◆ **WHAT YOU SHOULD DO**
Check each line of the data for "agent", then give the number of lines that have it, without any other words.

◆ **RECORDS TO PROCESS**
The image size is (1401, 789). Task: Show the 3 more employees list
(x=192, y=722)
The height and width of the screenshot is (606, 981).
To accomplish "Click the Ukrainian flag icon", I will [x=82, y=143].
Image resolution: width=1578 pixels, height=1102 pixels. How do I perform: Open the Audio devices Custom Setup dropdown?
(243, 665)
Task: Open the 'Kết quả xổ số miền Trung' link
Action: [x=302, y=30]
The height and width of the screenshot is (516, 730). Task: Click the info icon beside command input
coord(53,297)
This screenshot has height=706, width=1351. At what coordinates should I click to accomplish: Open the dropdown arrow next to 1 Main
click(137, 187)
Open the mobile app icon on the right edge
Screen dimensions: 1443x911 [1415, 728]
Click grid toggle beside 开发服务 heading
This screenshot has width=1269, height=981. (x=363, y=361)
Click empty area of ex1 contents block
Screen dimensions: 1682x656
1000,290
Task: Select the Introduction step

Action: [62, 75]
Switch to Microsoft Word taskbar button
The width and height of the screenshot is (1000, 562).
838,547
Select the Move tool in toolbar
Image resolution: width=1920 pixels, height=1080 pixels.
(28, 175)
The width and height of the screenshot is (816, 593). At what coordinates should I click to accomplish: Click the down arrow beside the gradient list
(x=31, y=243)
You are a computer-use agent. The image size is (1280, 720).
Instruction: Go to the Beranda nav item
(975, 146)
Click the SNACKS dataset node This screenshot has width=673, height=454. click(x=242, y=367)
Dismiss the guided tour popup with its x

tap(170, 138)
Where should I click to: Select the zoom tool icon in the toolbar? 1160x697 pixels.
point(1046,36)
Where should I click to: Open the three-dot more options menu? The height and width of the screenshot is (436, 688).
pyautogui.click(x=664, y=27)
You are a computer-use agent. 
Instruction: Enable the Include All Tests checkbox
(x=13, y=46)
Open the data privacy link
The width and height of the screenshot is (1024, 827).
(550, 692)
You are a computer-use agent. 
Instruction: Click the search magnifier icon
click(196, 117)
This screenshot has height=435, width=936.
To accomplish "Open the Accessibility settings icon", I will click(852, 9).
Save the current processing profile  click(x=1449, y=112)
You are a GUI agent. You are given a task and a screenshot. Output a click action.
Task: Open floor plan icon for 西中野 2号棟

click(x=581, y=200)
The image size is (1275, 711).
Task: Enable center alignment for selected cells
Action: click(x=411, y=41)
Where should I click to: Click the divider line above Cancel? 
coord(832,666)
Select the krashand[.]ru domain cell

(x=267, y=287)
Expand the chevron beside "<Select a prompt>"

◆ **RESULT FOR THIS EXERCISE**
4